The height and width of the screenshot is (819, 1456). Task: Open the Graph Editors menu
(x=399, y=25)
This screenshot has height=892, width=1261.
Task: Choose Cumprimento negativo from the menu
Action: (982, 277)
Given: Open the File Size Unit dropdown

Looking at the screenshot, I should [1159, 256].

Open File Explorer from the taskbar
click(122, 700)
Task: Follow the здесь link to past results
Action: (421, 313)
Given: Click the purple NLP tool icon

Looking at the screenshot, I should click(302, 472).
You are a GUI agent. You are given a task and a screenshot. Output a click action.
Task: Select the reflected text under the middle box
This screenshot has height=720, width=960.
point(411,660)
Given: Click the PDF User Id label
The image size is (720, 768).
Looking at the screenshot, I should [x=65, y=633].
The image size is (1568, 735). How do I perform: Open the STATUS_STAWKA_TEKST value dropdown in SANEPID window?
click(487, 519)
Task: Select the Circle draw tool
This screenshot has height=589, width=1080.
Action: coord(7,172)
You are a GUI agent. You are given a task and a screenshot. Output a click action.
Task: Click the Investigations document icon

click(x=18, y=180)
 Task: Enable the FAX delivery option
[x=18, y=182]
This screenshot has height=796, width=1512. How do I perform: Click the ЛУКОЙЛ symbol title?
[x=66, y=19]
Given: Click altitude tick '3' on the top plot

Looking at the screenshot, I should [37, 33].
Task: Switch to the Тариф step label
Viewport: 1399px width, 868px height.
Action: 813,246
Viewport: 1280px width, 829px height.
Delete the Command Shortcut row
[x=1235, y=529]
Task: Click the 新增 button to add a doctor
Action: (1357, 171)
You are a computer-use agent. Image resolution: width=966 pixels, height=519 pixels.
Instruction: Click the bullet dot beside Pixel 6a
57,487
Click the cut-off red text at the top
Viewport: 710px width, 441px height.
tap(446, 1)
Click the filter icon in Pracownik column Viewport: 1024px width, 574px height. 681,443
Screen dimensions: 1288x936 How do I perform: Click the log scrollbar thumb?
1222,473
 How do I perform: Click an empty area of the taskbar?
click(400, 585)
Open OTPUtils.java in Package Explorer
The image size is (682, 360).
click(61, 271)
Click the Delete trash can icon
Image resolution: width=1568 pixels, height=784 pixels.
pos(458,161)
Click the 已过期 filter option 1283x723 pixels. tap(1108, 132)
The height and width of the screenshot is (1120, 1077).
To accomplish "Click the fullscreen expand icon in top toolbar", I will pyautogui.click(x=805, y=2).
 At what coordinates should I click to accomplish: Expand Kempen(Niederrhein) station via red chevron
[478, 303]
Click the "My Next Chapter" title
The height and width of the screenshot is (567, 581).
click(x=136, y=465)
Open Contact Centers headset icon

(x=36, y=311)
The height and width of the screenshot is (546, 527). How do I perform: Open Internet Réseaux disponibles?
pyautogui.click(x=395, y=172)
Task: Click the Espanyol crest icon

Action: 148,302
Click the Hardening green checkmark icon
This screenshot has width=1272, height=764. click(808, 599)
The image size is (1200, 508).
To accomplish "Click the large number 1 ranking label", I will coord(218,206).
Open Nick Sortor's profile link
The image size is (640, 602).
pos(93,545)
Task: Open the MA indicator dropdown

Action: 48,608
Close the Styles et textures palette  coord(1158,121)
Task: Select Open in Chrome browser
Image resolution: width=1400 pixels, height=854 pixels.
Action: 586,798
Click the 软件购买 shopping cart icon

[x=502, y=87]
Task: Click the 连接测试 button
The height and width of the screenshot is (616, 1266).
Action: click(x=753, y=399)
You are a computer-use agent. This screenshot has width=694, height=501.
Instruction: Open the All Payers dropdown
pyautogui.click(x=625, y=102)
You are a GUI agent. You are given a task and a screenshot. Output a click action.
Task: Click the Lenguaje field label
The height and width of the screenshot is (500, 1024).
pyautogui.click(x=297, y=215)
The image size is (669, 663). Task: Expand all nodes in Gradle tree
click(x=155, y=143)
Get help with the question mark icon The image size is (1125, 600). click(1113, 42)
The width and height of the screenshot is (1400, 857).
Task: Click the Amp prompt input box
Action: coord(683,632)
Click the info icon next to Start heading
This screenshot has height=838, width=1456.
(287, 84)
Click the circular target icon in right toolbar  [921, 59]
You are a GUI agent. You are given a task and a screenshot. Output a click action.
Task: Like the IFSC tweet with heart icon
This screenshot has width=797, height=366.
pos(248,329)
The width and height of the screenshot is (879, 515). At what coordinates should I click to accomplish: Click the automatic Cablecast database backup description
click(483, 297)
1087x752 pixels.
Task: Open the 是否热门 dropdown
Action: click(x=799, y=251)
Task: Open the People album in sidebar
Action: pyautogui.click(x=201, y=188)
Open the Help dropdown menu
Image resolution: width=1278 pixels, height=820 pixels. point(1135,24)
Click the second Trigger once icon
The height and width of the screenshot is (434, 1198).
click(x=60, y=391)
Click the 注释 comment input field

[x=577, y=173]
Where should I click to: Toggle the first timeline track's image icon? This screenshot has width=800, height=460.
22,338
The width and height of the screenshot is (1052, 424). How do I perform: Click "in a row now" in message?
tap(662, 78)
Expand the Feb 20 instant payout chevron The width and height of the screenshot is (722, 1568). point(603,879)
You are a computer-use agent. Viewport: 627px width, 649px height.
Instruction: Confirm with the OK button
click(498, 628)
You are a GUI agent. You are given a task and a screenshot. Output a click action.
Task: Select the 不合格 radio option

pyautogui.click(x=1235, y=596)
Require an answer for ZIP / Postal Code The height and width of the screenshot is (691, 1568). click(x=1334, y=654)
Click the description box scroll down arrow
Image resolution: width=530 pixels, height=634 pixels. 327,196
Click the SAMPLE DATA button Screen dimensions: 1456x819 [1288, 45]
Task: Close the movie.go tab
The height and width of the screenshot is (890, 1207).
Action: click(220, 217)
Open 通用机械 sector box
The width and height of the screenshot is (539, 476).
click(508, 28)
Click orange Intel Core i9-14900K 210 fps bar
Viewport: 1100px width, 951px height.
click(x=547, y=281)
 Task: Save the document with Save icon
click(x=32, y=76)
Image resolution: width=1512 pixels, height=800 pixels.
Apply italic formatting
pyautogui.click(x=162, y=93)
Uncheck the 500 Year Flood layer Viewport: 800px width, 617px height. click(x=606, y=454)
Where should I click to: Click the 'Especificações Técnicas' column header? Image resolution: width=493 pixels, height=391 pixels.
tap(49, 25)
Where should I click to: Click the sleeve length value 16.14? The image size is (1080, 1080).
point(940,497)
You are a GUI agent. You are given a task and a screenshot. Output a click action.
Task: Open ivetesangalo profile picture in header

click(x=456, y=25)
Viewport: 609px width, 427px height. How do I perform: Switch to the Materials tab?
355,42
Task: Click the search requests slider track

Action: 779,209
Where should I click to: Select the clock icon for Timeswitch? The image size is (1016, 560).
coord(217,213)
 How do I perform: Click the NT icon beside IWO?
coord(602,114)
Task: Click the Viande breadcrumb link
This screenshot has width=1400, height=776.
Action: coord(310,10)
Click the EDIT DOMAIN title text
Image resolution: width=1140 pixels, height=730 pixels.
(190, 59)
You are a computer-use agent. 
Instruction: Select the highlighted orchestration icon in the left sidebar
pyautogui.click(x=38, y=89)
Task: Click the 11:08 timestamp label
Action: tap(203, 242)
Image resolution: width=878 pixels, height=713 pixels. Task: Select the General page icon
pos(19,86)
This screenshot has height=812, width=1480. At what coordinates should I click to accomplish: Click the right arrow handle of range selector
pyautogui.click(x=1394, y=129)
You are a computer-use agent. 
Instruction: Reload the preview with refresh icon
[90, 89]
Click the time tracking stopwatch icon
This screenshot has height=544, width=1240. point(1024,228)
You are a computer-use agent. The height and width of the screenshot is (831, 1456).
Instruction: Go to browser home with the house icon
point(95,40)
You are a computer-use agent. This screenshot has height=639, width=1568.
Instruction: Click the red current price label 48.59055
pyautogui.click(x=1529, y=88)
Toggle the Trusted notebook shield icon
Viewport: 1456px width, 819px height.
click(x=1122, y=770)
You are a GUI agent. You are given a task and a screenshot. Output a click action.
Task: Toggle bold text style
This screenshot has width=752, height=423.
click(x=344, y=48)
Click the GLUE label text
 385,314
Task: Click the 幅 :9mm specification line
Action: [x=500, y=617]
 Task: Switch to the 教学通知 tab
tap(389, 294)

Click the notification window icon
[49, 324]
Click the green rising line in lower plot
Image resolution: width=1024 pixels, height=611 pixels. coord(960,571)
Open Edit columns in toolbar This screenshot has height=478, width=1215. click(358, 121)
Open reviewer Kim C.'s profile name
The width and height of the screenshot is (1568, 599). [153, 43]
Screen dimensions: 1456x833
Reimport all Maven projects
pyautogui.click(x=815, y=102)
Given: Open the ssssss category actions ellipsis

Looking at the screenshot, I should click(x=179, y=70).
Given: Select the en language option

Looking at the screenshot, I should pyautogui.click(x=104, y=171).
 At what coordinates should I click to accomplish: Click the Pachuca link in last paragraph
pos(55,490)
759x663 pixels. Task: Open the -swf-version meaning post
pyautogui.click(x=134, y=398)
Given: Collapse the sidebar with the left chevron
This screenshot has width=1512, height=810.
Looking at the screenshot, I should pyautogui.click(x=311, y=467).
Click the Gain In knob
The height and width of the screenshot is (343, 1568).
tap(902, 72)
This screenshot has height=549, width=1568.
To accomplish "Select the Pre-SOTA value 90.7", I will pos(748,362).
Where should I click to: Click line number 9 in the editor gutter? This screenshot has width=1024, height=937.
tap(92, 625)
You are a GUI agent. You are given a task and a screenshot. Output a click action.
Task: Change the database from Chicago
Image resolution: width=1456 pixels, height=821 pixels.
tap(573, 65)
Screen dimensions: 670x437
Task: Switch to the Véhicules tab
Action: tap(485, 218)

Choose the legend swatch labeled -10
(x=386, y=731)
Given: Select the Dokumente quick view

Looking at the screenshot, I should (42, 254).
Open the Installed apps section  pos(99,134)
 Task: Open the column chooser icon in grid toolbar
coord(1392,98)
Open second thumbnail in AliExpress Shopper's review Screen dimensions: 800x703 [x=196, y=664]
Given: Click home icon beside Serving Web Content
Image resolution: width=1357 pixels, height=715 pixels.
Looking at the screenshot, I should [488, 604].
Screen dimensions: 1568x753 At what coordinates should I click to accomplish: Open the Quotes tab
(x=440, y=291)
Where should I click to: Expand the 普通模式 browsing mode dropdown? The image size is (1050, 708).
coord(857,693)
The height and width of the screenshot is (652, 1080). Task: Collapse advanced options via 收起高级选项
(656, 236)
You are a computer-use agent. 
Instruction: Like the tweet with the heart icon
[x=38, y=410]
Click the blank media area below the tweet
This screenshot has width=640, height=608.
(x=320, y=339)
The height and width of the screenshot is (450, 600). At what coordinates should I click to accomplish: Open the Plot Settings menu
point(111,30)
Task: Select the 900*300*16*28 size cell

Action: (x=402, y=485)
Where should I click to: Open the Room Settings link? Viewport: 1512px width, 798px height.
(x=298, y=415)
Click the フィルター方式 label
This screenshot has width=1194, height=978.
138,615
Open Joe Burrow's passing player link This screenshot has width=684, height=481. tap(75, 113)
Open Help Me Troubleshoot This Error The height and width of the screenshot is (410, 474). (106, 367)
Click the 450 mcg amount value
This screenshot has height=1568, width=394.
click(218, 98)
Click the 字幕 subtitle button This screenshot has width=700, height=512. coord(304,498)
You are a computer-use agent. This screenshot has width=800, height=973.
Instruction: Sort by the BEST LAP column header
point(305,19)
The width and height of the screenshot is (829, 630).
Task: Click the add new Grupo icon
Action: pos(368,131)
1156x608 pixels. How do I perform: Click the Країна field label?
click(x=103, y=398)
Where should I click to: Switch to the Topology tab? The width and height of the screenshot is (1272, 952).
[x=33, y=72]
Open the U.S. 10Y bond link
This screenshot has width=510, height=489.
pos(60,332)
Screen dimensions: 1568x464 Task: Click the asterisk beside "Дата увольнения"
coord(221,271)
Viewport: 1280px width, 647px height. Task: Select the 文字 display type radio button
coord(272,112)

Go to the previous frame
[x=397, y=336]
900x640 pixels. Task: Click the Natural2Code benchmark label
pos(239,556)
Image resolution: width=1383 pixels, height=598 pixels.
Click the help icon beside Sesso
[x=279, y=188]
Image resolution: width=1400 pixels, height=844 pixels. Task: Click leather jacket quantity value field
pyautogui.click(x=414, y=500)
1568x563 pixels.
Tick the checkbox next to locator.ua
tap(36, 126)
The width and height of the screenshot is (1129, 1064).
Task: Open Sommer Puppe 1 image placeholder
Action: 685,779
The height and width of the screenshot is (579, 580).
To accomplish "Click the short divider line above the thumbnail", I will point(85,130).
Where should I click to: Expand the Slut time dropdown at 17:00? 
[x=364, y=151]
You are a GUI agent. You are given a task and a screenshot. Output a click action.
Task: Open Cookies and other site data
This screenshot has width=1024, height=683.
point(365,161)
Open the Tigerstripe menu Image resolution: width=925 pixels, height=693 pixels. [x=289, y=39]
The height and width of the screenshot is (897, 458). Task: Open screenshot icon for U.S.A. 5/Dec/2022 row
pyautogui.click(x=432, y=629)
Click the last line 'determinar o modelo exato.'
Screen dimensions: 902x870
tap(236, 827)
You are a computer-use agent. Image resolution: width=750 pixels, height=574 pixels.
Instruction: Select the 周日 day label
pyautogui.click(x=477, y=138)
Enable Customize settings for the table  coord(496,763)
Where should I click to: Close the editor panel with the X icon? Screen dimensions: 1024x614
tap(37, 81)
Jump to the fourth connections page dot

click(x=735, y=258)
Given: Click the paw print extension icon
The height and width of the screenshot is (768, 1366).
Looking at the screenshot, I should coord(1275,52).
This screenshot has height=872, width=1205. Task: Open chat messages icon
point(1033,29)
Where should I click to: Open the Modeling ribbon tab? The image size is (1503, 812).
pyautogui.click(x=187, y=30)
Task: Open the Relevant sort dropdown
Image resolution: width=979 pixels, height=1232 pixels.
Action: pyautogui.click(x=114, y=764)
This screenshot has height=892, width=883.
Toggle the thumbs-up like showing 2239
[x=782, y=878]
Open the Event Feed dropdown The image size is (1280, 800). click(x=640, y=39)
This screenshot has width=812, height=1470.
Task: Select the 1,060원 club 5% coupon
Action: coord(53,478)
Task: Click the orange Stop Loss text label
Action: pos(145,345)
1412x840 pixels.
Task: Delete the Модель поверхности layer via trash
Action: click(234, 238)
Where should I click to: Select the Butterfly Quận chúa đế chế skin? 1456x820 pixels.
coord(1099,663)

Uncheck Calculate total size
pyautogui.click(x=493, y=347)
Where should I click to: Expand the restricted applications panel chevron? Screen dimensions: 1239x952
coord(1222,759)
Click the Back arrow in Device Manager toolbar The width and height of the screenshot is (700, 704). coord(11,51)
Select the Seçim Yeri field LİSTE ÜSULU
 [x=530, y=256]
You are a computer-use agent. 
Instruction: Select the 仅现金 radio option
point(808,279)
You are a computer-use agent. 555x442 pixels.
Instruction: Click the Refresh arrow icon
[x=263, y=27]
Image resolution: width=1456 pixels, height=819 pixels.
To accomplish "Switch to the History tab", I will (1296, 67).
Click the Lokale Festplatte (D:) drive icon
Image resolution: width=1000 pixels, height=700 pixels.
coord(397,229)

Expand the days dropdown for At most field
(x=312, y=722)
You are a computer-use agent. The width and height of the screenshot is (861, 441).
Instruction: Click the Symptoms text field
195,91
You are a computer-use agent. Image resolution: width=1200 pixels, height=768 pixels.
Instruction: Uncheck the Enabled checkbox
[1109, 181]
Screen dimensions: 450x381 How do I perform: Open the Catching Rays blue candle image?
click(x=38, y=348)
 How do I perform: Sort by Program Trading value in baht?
++++++++++++++++++++
- _Aim_: Please show every line of the items above that contains the word "taskbar", copying each one in full. Case counts.

- _Task answer_:
Open File Explorer from the taskbar
 How do I perform: Click an empty area of the taskbar?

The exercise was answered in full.